Wednesday, May 27, 2009

Let Us Go Behind the Door

My first short story to be published online will appear on StoryTime on Sunday, 31st May 2009.

It is titled "Behind the Door".


Storytime is an online publishing collective created to bring out new fictions from Africa.

Essay On Richard Feynman

There is an interesting article on the great physicist, Richard Feynman, written by W. Daniel Hillis for Physics Today, here.

Tuesday, May 26, 2009

The Language of Porn, and other Ramblings on Language

Yes, you heard right. I am at present curious about the language of pornography. I want to know whether when the viewer picks up a video and presses play, the language of the actors have anything to contribute to the appreciation - enjoyment if you will - of the performance. Considering that there are different kinds of pornography, I would think that the answer would depend on what the viewer wants. Won't it? Well, since this is not an expose on the film genre in particular, we won't bother with expatiating the categories. But for the purpose of this inquiry, can we ask whether the actresses that speak French or Spanish please the viewer better than those who speaks in English or Chinese?

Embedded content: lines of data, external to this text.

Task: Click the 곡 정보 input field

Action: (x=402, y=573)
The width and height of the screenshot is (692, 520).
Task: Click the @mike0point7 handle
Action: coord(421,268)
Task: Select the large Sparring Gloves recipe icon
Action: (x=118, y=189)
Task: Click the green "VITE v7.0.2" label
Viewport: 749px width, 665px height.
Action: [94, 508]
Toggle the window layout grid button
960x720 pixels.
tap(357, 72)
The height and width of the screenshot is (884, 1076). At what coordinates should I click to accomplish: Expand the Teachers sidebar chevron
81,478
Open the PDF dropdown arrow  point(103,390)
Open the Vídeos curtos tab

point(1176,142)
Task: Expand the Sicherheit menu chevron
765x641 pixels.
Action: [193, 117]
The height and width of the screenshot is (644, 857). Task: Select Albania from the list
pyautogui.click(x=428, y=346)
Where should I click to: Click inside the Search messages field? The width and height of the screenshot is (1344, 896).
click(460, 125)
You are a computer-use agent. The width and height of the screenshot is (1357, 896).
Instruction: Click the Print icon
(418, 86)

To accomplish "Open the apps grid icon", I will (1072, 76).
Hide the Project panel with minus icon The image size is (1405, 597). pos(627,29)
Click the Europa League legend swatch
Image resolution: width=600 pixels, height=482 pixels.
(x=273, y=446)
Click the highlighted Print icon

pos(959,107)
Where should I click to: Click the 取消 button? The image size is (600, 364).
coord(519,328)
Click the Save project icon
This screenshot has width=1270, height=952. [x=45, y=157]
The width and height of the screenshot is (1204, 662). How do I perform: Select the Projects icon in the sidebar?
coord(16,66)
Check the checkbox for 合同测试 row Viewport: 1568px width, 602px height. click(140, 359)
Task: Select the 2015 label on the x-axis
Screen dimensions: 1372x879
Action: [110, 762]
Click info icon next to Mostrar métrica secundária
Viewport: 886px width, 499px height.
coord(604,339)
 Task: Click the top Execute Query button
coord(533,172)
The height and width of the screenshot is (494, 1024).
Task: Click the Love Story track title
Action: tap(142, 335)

On a totally different but similar matter, I have always also wanted to know what language the referees of international football matches speak. For instance, a match tomorrow between the English club from Manchester will meet with the team from Barcelona, Spain. How would the players be able to hear the referee when he tries to warn a player without using a card. How would the referee be able to hear the players when they scream their grievances? One guess would be that referees are trained in the major languages of the world. But I doubt it. I think they only speak "cardese", a language based only on the colours of the warning cards. This should explain all those hand gestures, and angry mouthing of expletives by the players whenever they feel slighted. I once read about deaf people who complained about not being able to enjoy soccer without noticing the profanities on the mouth of players. I guess being able to read lips could have its own disadvantages. But even within teams, how do they communicate? Didier Drogba of Chelsea is from a French-speaking African country and is in the same team as Michael Essien of Ghana and Mikel Obi of Nigeria. Do they communicate at all in the dressing rooms. If so, how. If not, why not? How does Christiana Ronaldo speak with his coach Sir Fergusson at Manchester?

Questions, questions. Things I've always wanted to know.

Saturday, May 23, 2009

Quote of the Week

A friend sent this to me via email last week:

"A poet who reads his verse in public may have other nasty habits."- Robert Heinlein

I hesitate to ask why, but I think it may have something to do with the speaker's resentment towards a sleight-of-hand effect of a good public performance of an otherwise terrible poem.

Who knows.

Thursday, May 21, 2009

Indian Movies in Yoruba II

Here is the first opinion piece in a Nigerian newspaper on the phenomenon of Yoruba voice dubbing on old Indian movies. It's written by novelist Bimbola Adelakun.

Monday, May 11, 2009

A Day of Book Readings in Ibadan


I was privileged at the weekend to attend a reading in Ibadan organised along with a book tour by Auggust Media featuring nine new Nigerian writers and spanning four cities. It was one of the best gatherings I have attended in a while. Ibadan was the second city where the reading train has stopped on its way into the heart of the Niger Delta. There's more information about the programme tagged 9 Writers, 4 Cities HERE, HERE and HERE.

Now I have got a stack of the following new books to read:

I am Memory, a collection of poetry by Jumoke Verissimo
Night of a Creaking Bed, a collection of short stories by Toni Kan
From the Caves of Rotten Teeth, short stories by Igoni Barrett
To Saint Patrick, a novel by Eghosa Imasuen
Under the Brown Rusted Roofs, a novel by Bimbola Adelakun, and
The Poet Lied, collection of poems by Odia Ofiemun.

Just before Saturday, I had completed Tolu Ogunlesi's book for young adults titled Conquest and Conviviality.

The informal after-event get-together at the University Staff Club was an icing on the already pleasant day. It is not everyday that one gets to dialogue with authors, critics and editors over drinks and good music. Present were Sola Olorunyomi, author of Afrobeat: Fela and the Imagined Continent, Remi Raji, poet and author of Lovesongs for my Wasteland, Amatoritsero Ede, poet and editor of Maple Tree Literary Supplement, and moderator of Krazitivity, Toni Kan, telecoms exec, columnist and author of Night of a Creaking Bed and Songs of Absence and Despair, Eghosa Imasuen, author of To Saint Patrick among others.

Those interested in the itinerary of the 9 Writers, 4 Cities Book Tour should look up http://blog.farafinamagazine.com.

The inserted photo has Jumoke Verrisimo autographing her book for the blogger. "From one writer to another", she writes.